If someone has a medical complaint that will result in an admission because of the complaint (not a pre-planned elective admission) then management of that complaint should begin with EMS, especially if they called EMS for the complaint. Until we are given better point of care testing, and EMS Education programs step up and begin to teach a true H&P to paramedic students, then paramedics only have previous experience to go on to make that judgement call, outside of calling and consulting with the ER doc, or the patient's primary care physician.
I think it's possible you misunderstood me. I was just saying that plenty of people NEED EMS who will never be admitted. The examples I gave were just 3 off the top of my head.
I took some time off of EMS to be a mom these past several years. During that time, I learned that people will call for just about anything *when they are not comfortable with the situation*. Sure, it's not a big deal to you or me because we've dealt with similar situations many times before. But to the patient, they are unable to cope with their problem.

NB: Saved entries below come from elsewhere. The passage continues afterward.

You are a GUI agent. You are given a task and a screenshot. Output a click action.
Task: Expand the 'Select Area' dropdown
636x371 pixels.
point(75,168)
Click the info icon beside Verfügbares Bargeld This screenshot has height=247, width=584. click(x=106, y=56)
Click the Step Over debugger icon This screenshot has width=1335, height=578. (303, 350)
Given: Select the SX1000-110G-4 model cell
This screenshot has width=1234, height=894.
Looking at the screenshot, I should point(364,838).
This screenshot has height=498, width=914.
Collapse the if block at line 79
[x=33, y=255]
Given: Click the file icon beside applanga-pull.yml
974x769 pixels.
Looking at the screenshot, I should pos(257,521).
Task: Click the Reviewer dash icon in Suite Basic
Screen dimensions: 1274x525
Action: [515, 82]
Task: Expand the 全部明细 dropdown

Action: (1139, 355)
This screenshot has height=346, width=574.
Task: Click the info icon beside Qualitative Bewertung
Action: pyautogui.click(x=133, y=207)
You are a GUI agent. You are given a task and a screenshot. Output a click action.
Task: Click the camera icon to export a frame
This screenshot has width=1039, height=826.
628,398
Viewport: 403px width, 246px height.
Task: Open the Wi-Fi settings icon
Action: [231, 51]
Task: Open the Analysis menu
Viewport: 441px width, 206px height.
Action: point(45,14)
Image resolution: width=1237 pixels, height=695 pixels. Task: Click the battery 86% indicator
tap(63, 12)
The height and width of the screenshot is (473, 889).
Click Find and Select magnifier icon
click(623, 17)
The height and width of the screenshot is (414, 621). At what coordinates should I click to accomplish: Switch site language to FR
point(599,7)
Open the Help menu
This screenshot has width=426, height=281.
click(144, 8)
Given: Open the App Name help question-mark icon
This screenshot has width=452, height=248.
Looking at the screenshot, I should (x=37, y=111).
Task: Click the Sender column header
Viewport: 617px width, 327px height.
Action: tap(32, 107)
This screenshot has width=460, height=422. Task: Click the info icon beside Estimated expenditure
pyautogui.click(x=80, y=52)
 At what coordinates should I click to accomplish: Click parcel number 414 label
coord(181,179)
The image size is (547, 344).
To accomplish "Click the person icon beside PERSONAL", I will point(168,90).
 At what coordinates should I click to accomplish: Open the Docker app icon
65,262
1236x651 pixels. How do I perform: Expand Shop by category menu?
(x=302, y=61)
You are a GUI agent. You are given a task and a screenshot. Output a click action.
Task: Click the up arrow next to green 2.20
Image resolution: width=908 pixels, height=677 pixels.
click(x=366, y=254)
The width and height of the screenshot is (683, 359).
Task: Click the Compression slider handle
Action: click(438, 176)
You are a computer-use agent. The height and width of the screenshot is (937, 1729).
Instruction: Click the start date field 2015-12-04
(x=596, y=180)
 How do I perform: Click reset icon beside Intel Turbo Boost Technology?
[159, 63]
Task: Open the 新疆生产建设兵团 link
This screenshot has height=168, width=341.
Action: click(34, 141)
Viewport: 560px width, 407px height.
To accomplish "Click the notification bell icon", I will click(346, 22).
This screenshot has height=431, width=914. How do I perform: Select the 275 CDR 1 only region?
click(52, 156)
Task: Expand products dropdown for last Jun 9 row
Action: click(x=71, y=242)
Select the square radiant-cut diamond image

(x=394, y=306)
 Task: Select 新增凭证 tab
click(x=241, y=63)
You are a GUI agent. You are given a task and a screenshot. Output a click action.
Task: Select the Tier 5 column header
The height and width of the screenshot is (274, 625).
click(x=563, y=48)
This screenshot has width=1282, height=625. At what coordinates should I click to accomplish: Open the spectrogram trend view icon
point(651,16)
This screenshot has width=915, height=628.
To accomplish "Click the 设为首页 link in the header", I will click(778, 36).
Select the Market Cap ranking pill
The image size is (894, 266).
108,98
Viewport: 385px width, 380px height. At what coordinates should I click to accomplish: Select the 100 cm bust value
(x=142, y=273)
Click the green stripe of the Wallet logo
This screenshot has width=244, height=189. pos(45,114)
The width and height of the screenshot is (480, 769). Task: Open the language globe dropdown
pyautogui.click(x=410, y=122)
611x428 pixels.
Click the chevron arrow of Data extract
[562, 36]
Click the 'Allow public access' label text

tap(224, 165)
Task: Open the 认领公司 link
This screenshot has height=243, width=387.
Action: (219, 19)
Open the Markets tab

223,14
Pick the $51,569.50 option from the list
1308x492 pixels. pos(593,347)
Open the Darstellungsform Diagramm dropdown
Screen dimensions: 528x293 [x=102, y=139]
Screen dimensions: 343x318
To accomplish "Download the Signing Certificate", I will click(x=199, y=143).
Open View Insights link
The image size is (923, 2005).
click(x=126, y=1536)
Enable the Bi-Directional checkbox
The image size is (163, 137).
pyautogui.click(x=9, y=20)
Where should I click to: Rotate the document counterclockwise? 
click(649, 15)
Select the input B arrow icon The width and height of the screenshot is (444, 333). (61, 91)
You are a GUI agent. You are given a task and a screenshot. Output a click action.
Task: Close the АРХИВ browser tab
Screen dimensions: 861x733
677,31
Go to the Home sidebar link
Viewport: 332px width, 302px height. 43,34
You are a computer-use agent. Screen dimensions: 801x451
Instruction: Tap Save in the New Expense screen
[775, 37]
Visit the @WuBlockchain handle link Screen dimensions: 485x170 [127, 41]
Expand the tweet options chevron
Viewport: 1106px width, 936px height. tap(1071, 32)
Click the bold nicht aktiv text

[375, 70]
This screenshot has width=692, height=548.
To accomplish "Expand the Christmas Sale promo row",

Across the board, the people I've gotten to know outside of EMS really believe that EVERY paramedic knows the right answer to the situation, and they will go along with what you say, even if it doesn't seem right to them, or if they still aren't comfortable with the situation or whatever. So if you (general you) suggest that maybe they don't need to go to the hospital, it's more than just a suggestion. They take it as a recommendation.
I'm going to put it in all caps, for emphasis: OUR WORDS CARRY MUCH MORE WEIGHT THAN WE KNOW. These people are in a crisis, and our words, whether positively or negatively recieved, are greatly magnified to the patient/family.
Speaking of which, I am not outside of contacting a patient's primary care physician (of course with the pt's permission) and speaking with them regarding the patient's condition and the need for transport vs follow up in the PCP's office. PCP's seem to very much appreciate that from EMS providers, and I feel that we as EMS providers need to involve the patient's PCP in transport decisions where there is not an urgent matter to be attended to and time is permitting. I also wont leave a diabetic with a hypoglycemic episode until I've made a follow up appointment with either their PCP or their endocrinologist.
Im a big believer that if we want to start being respected as medical professionals.. then we need to behave like a medical professional... not a blood hungry heathen...running from call to call looking for the "best" call of the night.
I like your ideas, but they run right along the edge of safe practice. I like talking to the PCP too, but again, I have to stress, our words carry much more weight than we think. If you start to downplay the patient's condition in any way, the doctor will listen to you and believe that. It's absolutely imperative to paint the most conservative picture possible for the patient's safety, if this is the way you want to operate.
Standard behavior among paramedics is to transport diabetics with hypoglycemic episodes to the hospital. I could argue that people in the first hour after a hypoglycemic episode are NOT competent. Have you ever felt that sensation? Try reaching for a thought, through the mud that is your brain, when the medic is saying, OK, let me get you a sandwich and we'll just go on back to the station. Sign here.
It's not always possible for a person to articulate whatever nagging doubts they have about the situation. I had an insulinoma in the placenta during one of my pregnancies. The blood glucose lows were LOW, down to 8-12, frequent, and very annoying. We had to call an ambulance several times before we got the diagnosis. Each time, we (two very competent medics) refused transport, and the medics totally agreed. THAT WAS SO STUPID. What I needed was an ER. But the culture was such that, well, the emergency's over...what do we need to be here for? Right. They needed to be there for the repeat drop in BG, and the seizure that accompanied it, in the car on the way to the hospital. That's what.
Sorry to be preaching. It's not just at you, believe me. This is a soap box I really believe is overlooked in the busy, slightly burnt-out, maybe a little bored, undereducated medics that I encounter in every single type of system out there. Except, ironically enough given the climate on this forum, the well-paid fire-based EMS system I'm familiar with.